Honors World History 9
Mr. Rob Morris
Idaho Falls High School 2012-2013
Honors World History is a new three-semester class that combines what were formerly Western Civilization I, II and III and History of the Twentieth Century. Students will learn about and gain an appreciation of the roots of what has become commonly known as Western Civilization, from ancient Greece and Rome through the Middle Ages, Renaissance, Reformation and Enlightenment. They will also explore how the western world developed into the Twentieth Century, and how it interacted with the civilizations of Latin America and Africa.
Honors students will be expected to master all content contained in the regular curriculum, but to demonstrate a deeper mastery through extensive discussion, tests that require more synthesis of learned material, challenging writing assignments, and two reading projects during the course of the year (see Reading List I)
Basic Course Outline
Unit One— History Themes, History Toolbox, Etc.
Unit Two— Ancient Greece
Mini-Unit— Alexander the Great and the Hellenistic World
Unit Three— Ancient Rome and the Roman Republic
Unit Four— The Roman Empire: Rise and Fall
-------------------------------------------------End First Trimester
Unit Five— The Middle Ages
Unit Six— The Renaissance
Unit Seven— The Reformation
Unit Eight— The Enlightenment
Unit Nine— Emergence of Nation-States and Representative Government
Unit Ten— The French Revolution and Napoleon
Unit Eleven— The Industrial Revolution
--------------------------------------------- End Second Trimester
Unit Twelve—Nation-States, War, and Imperialism
Unit Thirteen—Balance of Power and World War I
Unit Fourteen—Isolationism and Internationalism
Unit Fifteen—World War Two
Unit Sixteen—Problems of Post-WWII World
Required Materials for this Class
- One composition notebook (pages are sewn in). This book will be used for all journals, notes, and other writing assignments and will be graded at least once a month. This notebook will be worth 100 points per week—50 for notes and 50 for journal/other.
- Textbook—McDougal Littell Ancient World History: Patterns of Interaction.
- Writing utensil/planner. No-brainer on these.
- Loose leaf paper
- Colored pencils for maps/projects
Students must receive a score of 70% to pass the class.
Points are assessed as follows:
ü Notes and Journal--- 100 points per month
ü Quizzes—anywhere from ten to sixty points, depending on content
ü Tests—100-150 points (about every three weeks)
ü Current Events—10 points, due every Friday of the school year.
ü Book Homework—anywhere from 4 to 8 points
ü Other work as assigned (group work, projects, papers, maps, etc)—varies but usually under 50 points.
ü Trimester Final Exam—200 points
ü Trimester Final Project—20 to 100 points
ü Book Project due by end of second trimester, no matter which teacher you start with.
ü The grading scale is the standard 90-80-70-60
My expectations are fair and few
- Be on time.
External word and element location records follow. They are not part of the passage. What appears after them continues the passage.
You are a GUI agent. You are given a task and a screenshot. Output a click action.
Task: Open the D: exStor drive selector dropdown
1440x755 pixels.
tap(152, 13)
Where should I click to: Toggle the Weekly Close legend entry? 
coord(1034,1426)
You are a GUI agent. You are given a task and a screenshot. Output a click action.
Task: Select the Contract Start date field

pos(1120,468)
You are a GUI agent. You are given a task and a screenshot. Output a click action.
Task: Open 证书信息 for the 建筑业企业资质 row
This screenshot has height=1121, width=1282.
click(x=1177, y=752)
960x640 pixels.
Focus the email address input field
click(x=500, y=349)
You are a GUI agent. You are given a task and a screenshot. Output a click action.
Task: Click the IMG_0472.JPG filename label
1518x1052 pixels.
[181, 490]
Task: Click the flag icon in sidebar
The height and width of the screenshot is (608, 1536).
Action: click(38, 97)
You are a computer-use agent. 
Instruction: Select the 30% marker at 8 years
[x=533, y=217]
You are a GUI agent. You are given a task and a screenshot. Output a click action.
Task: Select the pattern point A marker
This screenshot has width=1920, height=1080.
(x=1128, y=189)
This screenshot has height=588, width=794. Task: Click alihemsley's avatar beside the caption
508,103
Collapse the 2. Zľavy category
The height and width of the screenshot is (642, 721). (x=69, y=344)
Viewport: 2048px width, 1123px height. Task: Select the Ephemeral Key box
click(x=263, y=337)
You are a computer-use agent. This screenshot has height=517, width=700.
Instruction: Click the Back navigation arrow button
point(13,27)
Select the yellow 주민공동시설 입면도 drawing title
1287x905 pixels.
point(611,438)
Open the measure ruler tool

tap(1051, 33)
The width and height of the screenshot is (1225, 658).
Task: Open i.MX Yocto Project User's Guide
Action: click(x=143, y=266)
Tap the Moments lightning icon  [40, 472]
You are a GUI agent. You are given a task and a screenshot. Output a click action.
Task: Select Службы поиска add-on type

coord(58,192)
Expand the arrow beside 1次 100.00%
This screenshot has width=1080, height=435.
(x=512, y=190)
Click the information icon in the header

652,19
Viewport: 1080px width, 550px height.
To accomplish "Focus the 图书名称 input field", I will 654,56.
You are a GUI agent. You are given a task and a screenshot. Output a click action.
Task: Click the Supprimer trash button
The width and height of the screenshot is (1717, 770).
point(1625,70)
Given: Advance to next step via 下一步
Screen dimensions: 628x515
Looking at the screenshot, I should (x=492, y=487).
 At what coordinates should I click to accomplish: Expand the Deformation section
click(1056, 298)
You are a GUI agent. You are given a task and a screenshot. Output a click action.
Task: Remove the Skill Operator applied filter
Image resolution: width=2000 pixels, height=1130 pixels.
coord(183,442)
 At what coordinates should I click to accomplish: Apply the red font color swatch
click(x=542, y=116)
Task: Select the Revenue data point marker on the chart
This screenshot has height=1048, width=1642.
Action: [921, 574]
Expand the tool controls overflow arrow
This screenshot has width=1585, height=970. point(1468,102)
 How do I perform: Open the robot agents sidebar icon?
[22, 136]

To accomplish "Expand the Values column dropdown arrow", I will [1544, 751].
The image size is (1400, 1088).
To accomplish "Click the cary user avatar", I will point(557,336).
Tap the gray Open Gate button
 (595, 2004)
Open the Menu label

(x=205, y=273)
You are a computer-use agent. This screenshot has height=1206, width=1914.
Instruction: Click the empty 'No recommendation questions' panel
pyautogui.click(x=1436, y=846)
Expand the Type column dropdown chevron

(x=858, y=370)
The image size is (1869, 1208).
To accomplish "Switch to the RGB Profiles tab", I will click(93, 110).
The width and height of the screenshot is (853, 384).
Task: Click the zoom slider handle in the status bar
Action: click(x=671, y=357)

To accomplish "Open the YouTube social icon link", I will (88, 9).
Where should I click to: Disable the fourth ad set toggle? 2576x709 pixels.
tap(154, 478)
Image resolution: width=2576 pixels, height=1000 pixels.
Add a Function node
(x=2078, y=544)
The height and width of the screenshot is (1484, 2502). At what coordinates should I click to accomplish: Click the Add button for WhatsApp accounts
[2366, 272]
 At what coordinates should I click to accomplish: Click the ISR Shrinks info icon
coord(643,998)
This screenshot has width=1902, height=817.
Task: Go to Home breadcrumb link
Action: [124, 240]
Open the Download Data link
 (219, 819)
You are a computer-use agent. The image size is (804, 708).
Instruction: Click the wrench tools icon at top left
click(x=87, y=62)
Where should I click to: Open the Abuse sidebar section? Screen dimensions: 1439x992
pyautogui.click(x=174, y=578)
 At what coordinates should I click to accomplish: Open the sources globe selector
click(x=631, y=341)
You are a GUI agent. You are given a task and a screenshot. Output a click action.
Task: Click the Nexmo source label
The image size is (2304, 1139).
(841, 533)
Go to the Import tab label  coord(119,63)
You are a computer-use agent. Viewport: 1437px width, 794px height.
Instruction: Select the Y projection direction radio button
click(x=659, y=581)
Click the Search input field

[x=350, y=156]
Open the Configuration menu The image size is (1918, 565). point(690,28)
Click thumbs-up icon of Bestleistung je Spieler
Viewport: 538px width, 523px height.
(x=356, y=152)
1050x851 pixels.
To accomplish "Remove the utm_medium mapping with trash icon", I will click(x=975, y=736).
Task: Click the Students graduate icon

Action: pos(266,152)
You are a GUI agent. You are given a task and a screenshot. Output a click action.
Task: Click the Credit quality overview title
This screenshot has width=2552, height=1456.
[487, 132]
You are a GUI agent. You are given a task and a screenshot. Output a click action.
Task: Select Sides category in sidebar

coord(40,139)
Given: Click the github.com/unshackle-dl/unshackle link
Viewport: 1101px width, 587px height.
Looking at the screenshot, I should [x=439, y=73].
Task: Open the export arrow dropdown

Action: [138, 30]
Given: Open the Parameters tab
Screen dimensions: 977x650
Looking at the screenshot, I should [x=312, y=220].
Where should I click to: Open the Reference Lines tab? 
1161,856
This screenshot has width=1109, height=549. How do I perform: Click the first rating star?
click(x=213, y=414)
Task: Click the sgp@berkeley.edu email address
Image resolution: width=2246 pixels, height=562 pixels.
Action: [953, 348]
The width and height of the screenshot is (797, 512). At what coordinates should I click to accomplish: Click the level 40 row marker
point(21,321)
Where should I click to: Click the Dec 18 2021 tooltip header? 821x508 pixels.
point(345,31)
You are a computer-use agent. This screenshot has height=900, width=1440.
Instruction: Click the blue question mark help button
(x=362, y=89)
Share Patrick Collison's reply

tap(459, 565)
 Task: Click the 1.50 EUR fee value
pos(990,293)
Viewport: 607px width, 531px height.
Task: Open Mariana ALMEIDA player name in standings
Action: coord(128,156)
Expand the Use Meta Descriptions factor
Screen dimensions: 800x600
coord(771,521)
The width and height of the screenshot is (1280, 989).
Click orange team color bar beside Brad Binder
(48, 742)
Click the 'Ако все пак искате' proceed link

Tardies will be assessed
- Be prepared. Bring notebook, writing utensil daily.
- Golden Rule. Treat your fellow classmates and teacher the way you would like to be treated. Other than tardies, all other issues are dealt with on a case-by-case basis, with the object being to help you improve as a student and a young adult.
Our common goal is your success. I will do my part to prepare you to succeed by being prepared every day myself. Note taking will help you learn the material and also give you a study tool. Class discussion and other in-class activities will help make the material relevant. Before tests, a review sheet containing all information on test will be given to students. Review Jeopardy will be played the day before a test to firmly set the material in your brain. Students are allowed to retake quizzes and tests. The grades of the original and re-test will be averaged. Once a week, on Monday, I will hold student-teacher conferences one-on-one with each student to discuss grades, missing work, and come up with strategies for success. You can also check your grade any time from home on Powerschool.
Make-up work is accepted for full credit at the rate of one day late per day of excused absence. After that, the grade will decline to half credit and then to no credit after several weeks. I will always listen to student pleas for exceptions under special circumstances.
Staple this syllabus into your notebook. It is worth ten points. If it is loose in the notebook, it will be a zero.